Print the following material unchanged, everything from the line containing "Screen dimensions: 856x499" down to the line containing "I will point(495,271).", with both of those lines included.
[BEGIN Provided material]
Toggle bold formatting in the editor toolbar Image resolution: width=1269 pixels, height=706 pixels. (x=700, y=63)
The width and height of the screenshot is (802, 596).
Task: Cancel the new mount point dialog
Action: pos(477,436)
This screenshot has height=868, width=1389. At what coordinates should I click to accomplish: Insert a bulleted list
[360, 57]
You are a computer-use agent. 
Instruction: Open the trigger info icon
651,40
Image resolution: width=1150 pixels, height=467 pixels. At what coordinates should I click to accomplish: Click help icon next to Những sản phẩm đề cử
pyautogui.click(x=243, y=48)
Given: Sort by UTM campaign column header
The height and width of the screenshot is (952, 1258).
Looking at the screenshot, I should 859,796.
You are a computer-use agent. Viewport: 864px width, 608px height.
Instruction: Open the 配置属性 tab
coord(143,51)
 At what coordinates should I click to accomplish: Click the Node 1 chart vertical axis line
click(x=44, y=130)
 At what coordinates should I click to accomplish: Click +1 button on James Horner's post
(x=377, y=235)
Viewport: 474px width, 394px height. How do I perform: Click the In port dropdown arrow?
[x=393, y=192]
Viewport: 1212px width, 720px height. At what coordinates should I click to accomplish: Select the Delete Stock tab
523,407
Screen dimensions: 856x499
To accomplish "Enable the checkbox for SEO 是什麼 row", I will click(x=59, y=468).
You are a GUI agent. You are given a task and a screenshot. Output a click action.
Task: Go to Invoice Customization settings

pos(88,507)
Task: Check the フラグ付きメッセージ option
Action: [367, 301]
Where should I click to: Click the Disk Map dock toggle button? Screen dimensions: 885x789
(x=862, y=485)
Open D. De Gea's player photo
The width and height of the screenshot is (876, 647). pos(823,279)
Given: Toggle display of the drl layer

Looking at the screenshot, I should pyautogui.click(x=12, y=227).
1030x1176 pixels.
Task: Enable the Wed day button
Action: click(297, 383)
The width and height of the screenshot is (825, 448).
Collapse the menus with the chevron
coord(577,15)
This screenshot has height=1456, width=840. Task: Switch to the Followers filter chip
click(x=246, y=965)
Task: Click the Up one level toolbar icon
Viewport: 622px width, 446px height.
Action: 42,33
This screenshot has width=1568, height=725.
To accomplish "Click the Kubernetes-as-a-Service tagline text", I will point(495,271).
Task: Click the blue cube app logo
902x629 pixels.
[END Provided material]
_Worked answer_:
Screen dimensions: 856x499
To accomplish "Enable the checkbox for SEO 是什麼 row", I will click(x=59, y=468).
You are a GUI agent. You are given a task and a screenshot. Output a click action.
Task: Go to Invoice Customization settings

pos(88,507)
Task: Check the フラグ付きメッセージ option
Action: [367, 301]
Where should I click to: Click the Disk Map dock toggle button? Screen dimensions: 885x789
(x=862, y=485)
Open D. De Gea's player photo
The width and height of the screenshot is (876, 647). pos(823,279)
Given: Toggle display of the drl layer

Looking at the screenshot, I should pyautogui.click(x=12, y=227).
1030x1176 pixels.
Task: Enable the Wed day button
Action: click(297, 383)
The width and height of the screenshot is (825, 448).
Collapse the menus with the chevron
coord(577,15)
This screenshot has height=1456, width=840. Task: Switch to the Followers filter chip
click(x=246, y=965)
Task: Click the Up one level toolbar icon
Viewport: 622px width, 446px height.
Action: 42,33
This screenshot has width=1568, height=725.
To accomplish "Click the Kubernetes-as-a-Service tagline text", I will point(495,271).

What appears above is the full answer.